As expected, we detected strong positive associations between counts of checkpoints and the incidence of alcohol-involved crashes during the same week (lag 0). This association underscores a key limitation of using an observational study design to relate checkpoints to crashes. Queensland Police Service has intimate local knowledge, decades of experience, and large volumes of driver impairment data to guide operational decisions about where and when to locate sobriety checkpoints. Systematically conducting checkpoints during weeks when drivers are more likely to be impaired is an important component of this preventive intervention (Community Preventive Services Task, 2014), but, from a research perspective, it also introduces endogeneity that manifests as a positive statistical association. Identifying the immediate deterrent effect of checkpoints on crashes during the same week requires an experimental design in which checkpoints are randomly distributed across time.

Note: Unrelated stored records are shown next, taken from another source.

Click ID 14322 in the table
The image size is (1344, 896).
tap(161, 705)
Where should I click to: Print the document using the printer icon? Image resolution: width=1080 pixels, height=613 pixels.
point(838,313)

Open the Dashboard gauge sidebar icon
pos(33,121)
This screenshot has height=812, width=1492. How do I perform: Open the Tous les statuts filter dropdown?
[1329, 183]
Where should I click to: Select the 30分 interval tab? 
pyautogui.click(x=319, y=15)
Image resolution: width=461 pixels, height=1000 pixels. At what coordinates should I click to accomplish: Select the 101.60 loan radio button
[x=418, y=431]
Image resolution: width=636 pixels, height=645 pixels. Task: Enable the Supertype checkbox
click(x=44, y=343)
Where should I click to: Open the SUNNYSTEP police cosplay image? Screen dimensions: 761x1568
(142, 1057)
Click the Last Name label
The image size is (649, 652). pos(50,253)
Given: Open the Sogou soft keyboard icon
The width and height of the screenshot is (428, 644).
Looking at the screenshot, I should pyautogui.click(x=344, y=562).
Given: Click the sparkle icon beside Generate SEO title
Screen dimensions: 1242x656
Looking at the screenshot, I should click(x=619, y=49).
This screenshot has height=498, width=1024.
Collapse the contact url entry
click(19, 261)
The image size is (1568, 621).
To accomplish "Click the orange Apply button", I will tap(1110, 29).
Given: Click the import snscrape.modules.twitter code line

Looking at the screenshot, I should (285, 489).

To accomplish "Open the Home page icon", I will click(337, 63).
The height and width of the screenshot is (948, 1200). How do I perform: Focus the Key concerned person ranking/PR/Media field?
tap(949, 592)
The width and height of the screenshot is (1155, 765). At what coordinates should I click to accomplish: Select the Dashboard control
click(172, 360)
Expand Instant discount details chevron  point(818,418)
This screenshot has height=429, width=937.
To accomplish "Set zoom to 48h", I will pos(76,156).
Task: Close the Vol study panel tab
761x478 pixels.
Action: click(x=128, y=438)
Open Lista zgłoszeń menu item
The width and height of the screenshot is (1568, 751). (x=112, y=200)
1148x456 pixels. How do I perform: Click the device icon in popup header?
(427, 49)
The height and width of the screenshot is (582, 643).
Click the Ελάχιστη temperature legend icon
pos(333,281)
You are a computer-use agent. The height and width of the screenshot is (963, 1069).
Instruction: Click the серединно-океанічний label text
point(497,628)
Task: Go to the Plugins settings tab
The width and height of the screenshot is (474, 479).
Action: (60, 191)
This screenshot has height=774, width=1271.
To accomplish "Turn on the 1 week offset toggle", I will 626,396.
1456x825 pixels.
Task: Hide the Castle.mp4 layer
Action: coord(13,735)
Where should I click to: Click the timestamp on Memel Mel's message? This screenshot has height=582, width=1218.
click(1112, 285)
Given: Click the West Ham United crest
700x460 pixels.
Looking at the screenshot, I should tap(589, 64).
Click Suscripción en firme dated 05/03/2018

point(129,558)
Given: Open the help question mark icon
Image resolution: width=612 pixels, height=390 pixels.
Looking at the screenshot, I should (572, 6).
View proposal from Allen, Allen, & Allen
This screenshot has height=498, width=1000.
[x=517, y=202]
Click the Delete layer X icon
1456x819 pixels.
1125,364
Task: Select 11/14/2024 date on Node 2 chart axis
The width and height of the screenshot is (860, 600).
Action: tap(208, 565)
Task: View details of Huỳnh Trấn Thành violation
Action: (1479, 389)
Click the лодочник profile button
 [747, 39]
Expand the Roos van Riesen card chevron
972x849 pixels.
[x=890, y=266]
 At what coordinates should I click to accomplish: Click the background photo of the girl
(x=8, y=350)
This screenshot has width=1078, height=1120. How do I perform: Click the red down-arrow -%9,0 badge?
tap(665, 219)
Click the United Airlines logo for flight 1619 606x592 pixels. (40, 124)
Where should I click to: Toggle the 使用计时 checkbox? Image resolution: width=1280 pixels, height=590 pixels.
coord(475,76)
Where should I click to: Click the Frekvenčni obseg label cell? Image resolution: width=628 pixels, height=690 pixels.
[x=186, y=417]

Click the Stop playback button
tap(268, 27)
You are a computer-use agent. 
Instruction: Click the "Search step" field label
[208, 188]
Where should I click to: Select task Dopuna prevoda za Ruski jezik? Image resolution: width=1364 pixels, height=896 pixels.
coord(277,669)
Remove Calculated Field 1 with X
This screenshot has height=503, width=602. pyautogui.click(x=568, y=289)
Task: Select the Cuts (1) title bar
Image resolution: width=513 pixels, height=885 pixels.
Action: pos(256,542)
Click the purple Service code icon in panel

Other limitations may have affected these results. First, we did not have access to direct measures of checkpoint sites (day, time, duration, size, tests); rather we reverse engineered these measures using a hierarchical cluster analysis based on space-time data for individual breath tests. The identification of checkpoint sites appears to have criterion validity when compared to Queensland Police Service’s qualitative operations logs, but we were not able to assess validity quantitatively. Further, the number of unique latitude-longitude coordinates as a proxy measure for the number of officers present may be non-differentially misclassified and could inflate standard errors. Other misclassification could bias results in either direction. Additionally, the observational design critically limits our ability to assert that weeks are exchangeable units. We controlled statistically for Queensland Police Service differentially choosing to hold checkpoints during weeks when drunk driving and alcohol-involved crash incidence is greater, which will also account for systematic negative autocorrelation when high risk weeks are followed by low risk weeks. However, there may be other unmeasured confounders that affect these analyses and impede causal inference.

Conclusion

Comprehensive approaches to reducing alcohol-involved harms use a broad range of evidence-based strategies (Babor et al., 2010). Sobriety checkpoints are universal prevention strategy with a clear theoretical basis and strong empirical support as an intervention to reduce alcohol-involved crashes (Bergen et al., 2014; Elder et al., 2002; Erke et al., 2009; Shults et al., 2001). The intervention complements other evidence-based strategies, and should be part of a comprehensive approach to reduce the burden due to alcohol-involved crashes (National Academies of Sciences & Medicine, 2018). This analysis adds that individual checkpoints are associated with fewer alcohol-involved motor vehicle crashes for approximately one week, and that less resource intensive checkpoints of shorter duration and with fewer officers may achieve comparable public health benefits while reducing costs to law enforcement.